Infalibilitas Paus, di Katolik Roma teologi, doktrin bahwa paus, bertindak sebagai guru tertinggi dan dalam kondisi tertentu, tidak dapat berbuat salah ketika dia mengajar dalam masalah iman atau moral. Sebagai unsur pemahaman yang lebih luas tentang infalibilitas gereja, doktrin ini didasarkan pada keyakinan bahwa gereja telah dipercayakan dengan misi pengajaran Yesus Kristus dan bahwa, mengingat mandatnya dari Kristus, ia akan tetap setia pada ajaran itu melalui bantuan dari Roh Kudus. Dengan demikian, doktrin itu terkait dengan, tetapi dapat dibedakan dari, konsep ketidakberdayaan, atau doktrin bahwa anugerah yang dijanjikan kepada gereja menjamin ketekunannya sampai akhir zaman.
Syarat infalibilitas jarang disebutkan di gereja awal dan abad pertengahan. Para kritikus doktrin telah menunjuk pada berbagai kesempatan dalam sejarah gereja ketika para paus dikatakan telah mengajarkan doktrin-doktrin sesat, kasus yang paling menonjol adalah bahwa Honorius I (625–638), yang dikutuk oleh Konsili Konstantinopel Ketiga (680–681; konsili ekumenis keenam).
Definisi dari Konsili Vatikan Pertama (1869–70), didirikan di tengah kontroversi yang cukup besar, menyatakan kondisi di mana seorang paus dapat dikatakan telah berbicara tanpa salah, atau mantan cathedra (“dari kursinya” sebagai guru tertinggi).
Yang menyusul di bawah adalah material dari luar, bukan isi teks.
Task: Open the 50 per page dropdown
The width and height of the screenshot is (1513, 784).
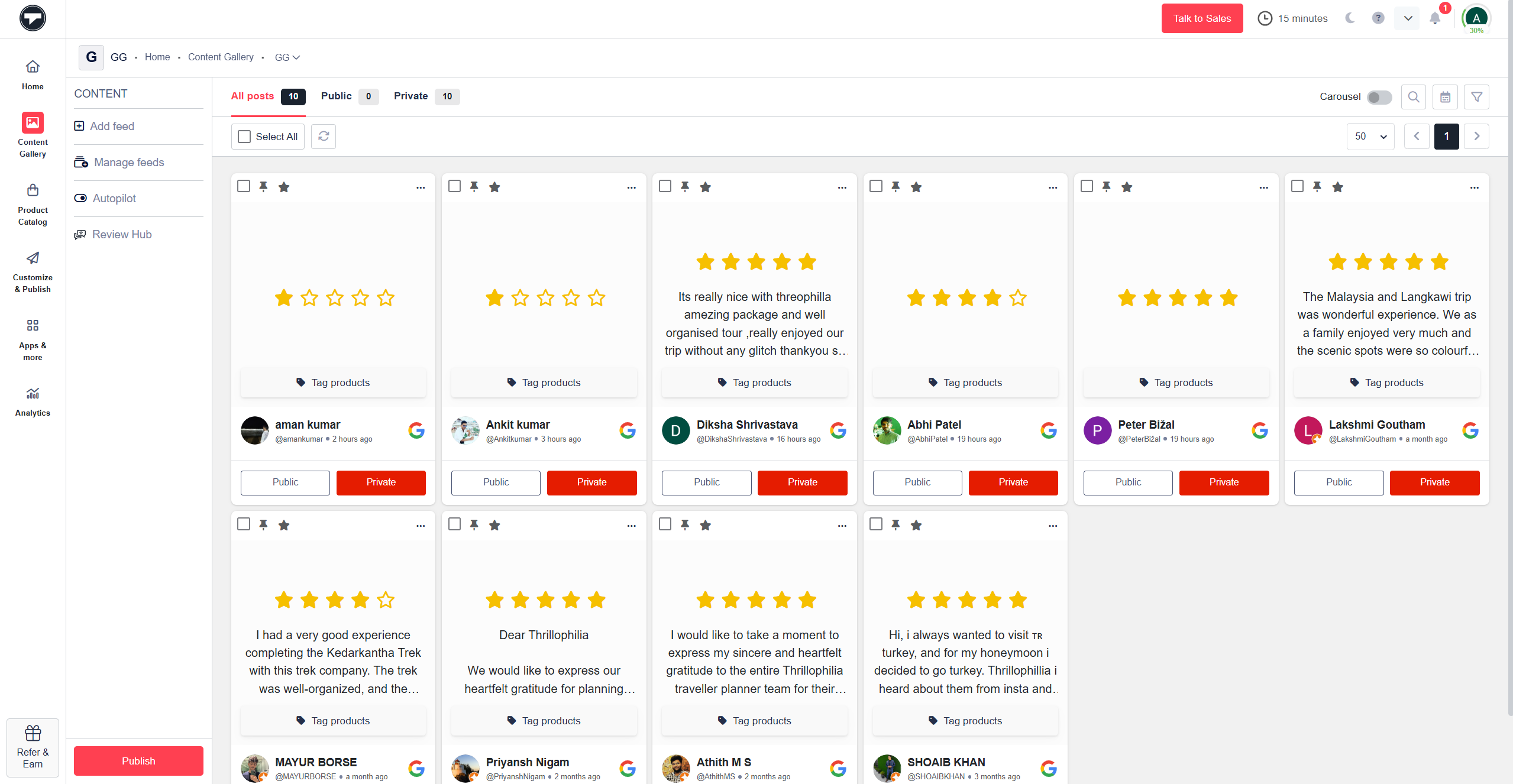Action: pos(1370,137)
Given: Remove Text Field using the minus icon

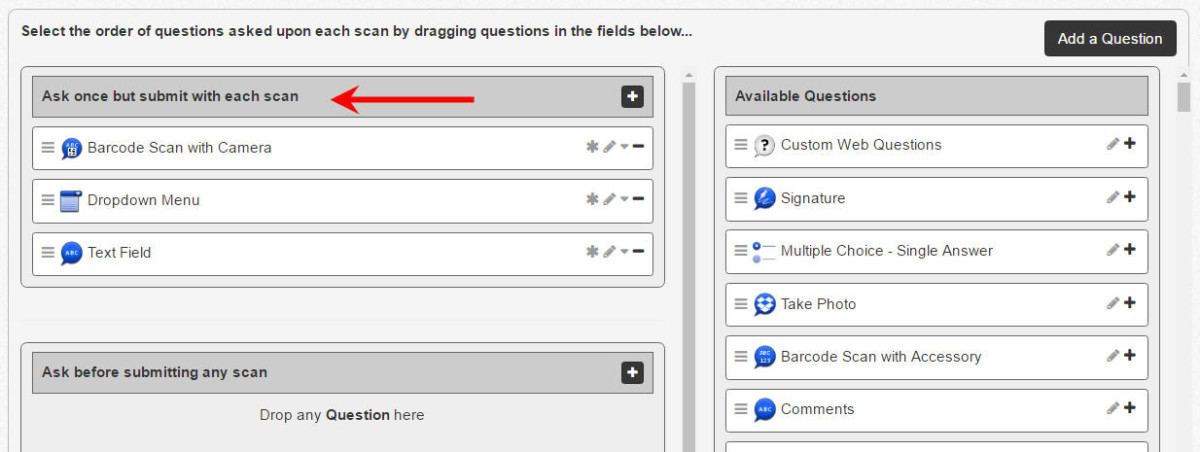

Adalah prasyarat bahwa paus bermaksud untuk menuntut persetujuan yang tidak dapat ditarik kembali dari seluruh gereja dalam beberapa aspek iman atau moral. Meskipun kelangkaan jalan lain untuk klaim ini, dan meskipun penekanan diberikan kepada otoritas authority uskup dalam Konsili Vatikan Kedua (1962–65), doktrin tersebut tetap menjadi hambatan utama bagi upaya ekumenis di awal abad ke-21 dan menjadi bahan diskusi kontroversial bahkan di antara para teolog Katolik Roma.
Penerbit: Ensiklopedia Britannica, Inc.